Groups of data were analyzed by repeated measures analysis of variance (ANOVA) using pairing of samples with IBM SPSS version 20 (International Business Machines Corp, New York, USA). The differences between the Red Ginseng administered and the control were considered along with time and interaction between both. Any analyses showing p < 0.05 were considered significant. Given that
ginseng is an immune stimulator, it was of interest to determine whether mice fed with Red Ginseng could be protected from the lethal infections of HP H5N1 influenza virus. The effects of time-course feeding of Red Ginseng were evaluated in mice (Fig. 1A). The survival rate of mice increased when the time of ginseng feeding was longer. None of the 20 mice fed for 3 d or 5 d prior to the challenge with the lethal H5N1 influenza virus survived, whereas three (15% survival rate), seven (35% survival see more rate), nine (45% survival rate), and nine (45% survival rate) out of 20 mice fed for 15 d, 30 d, 60 d, and 80 d prior to the lethal challenge with H5N1 influenza virus survived, respectively. A Red Ginseng feeding period of 60 d was subsequently used, because the efficacy of Red Ginseng for the survival rate of mice against HP H5N1 influenza virus was optimal. After mice fed with Red Ginseng for 60 d were challenged with HP H5N1 DNA Damage inhibitor influenza
virus, the temporal changes in body weight and survival rates were determined (Fig. 1B, C). The surviving mice displayed up to a 20% reduction
in body weight, whereas the control mice displayed up to a 25% reduction in body weight until 5 d.p.i., when all control mice had died (Fig. 1B).
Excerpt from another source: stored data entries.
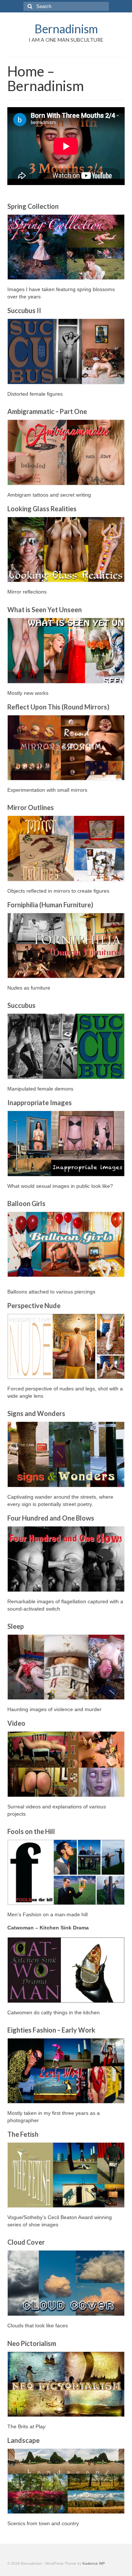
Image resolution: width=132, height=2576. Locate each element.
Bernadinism (66, 29)
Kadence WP (93, 2563)
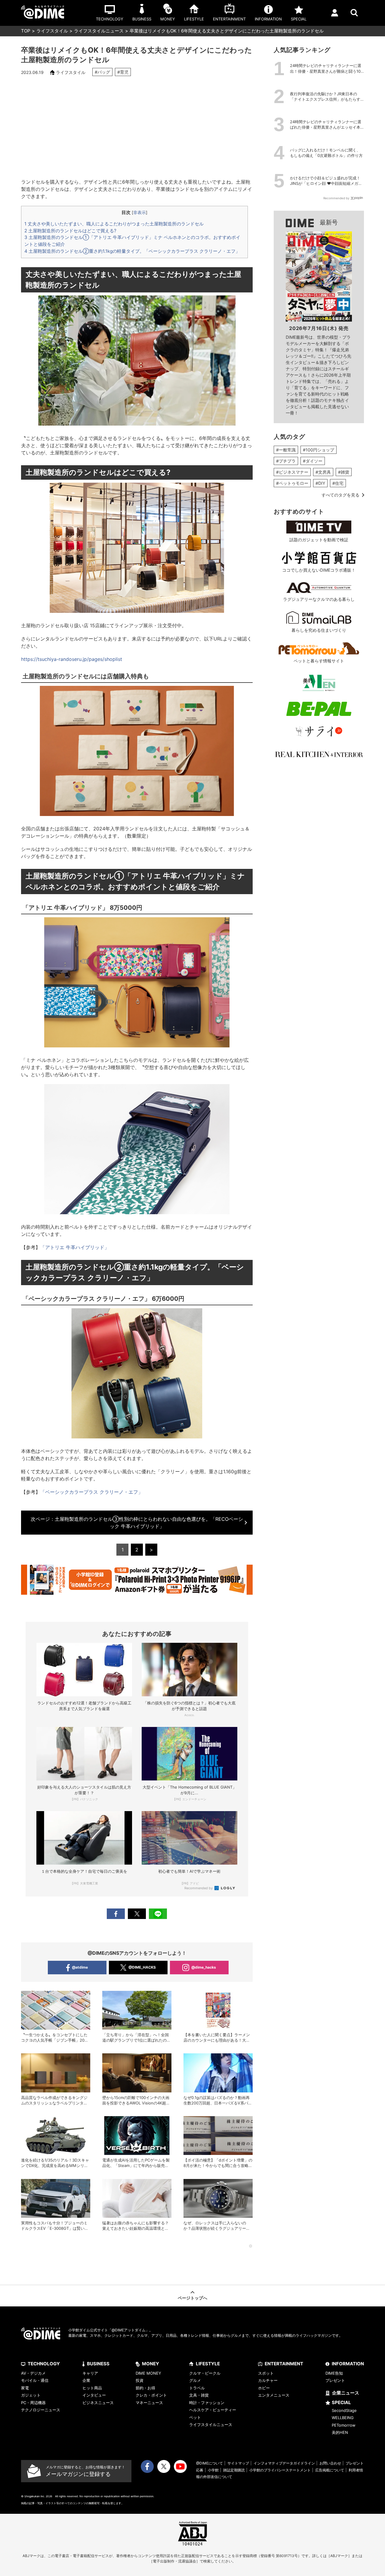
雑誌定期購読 (234, 2470)
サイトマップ (238, 2463)
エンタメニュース (273, 2395)
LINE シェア (158, 1913)
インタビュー (94, 2395)
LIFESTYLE (208, 2364)
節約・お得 (145, 2387)
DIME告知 (334, 2373)
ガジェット (31, 2395)
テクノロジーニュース (40, 2409)
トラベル (197, 2387)
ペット (195, 2417)
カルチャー (268, 2380)
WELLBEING (343, 2417)
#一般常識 (286, 449)
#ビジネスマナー (292, 472)
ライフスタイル (52, 31)
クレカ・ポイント (151, 2395)
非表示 (139, 212)
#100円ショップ (318, 449)
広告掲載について (329, 2470)
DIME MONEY (148, 2373)
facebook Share (116, 1913)
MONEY (150, 2364)
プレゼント (335, 2380)
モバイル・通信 (34, 2380)
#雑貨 (343, 472)
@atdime (80, 1967)
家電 (25, 2387)
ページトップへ (192, 2297)
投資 (139, 2380)
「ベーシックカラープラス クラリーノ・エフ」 (91, 1492)
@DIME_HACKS (142, 1967)
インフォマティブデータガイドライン (284, 2463)
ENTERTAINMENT (284, 2364)
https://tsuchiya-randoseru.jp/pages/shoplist (71, 659)
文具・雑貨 (199, 2395)
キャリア (90, 2373)
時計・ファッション (206, 2402)
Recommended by (199, 1888)
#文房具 (323, 472)
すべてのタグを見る (340, 494)
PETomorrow (344, 2425)
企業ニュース (345, 2393)
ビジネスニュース (98, 2402)
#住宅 (337, 483)
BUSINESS (98, 2364)
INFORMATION (348, 2364)
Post (137, 1913)
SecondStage (344, 2410)
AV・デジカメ (33, 2373)
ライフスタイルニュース (99, 31)
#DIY (320, 483)
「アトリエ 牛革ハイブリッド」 (74, 1247)
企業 (86, 2380)
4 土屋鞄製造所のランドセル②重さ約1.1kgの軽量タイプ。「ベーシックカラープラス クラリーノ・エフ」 (132, 251)
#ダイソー (312, 460)
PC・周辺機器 (33, 2402)
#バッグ (102, 72)
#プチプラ (286, 460)
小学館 (213, 2470)
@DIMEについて (209, 2463)
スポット (266, 2373)
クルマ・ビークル (204, 2373)
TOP (25, 31)
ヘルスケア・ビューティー (212, 2409)
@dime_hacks (203, 1967)
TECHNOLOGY (44, 2364)
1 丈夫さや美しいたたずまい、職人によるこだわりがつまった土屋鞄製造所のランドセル (114, 224)
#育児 (122, 72)
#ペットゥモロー (292, 483)
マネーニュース (149, 2402)
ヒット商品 (92, 2387)
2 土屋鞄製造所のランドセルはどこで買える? (70, 231)
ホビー (264, 2387)
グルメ (195, 2380)
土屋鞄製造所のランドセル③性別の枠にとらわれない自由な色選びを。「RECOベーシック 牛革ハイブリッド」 (137, 1522)
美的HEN (340, 2432)
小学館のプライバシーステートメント (280, 2470)
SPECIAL (341, 2402)
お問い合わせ (330, 2463)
The survival rate of mice fed with Red Ginseng was initially 80%, but declined to 45% by the final day of observation (14 d.p.i.; Fig. 1C). Viral titers in the lungs and brains of control mice or mice fed with Red Ginseng were determined following the challenge with Ribonucleotide reductase HP H5N1 influenza virus. The viral titers in the lungs of Red Ginseng-fed survived mice peaked at 5 d.p.i. with 5.0 EID 50/mL, and were under the detection limit of 1 EID 50/mL on 14 d.p.i. Viral titers in control mice peaked at 7 d.p.i. with 8.0 EID 50/mL (Fig. 2A). The viral titers in the brains of Red Ginseng-fed survived mice peaked at 5 d.p.i. with 2.0 EID 50/mL and were under the detection limit (1 EID/mL) at 14 d.p.i., whereas the titer of unfed mice peaked on 7 d.p.i. with 5.5 EID 50/mL (Fig. 2B). Lung tissues of mice were stained with H&E 5 d after the challenge with HP H5N1 influenza to evaluate the pathological damage. Lung tissue obtained from Red Ginseng-fed, virus-challenged mice displayed an appearance consistent with mild pneumonia with some lymphocyte infiltration (Fig. 3B), whereas tissue obtained from the control virus-challenged mice displayed severe interstitial pneumonia with heavy lymphocyte infiltration and some mucus in the bronchioles (Fig. 3C).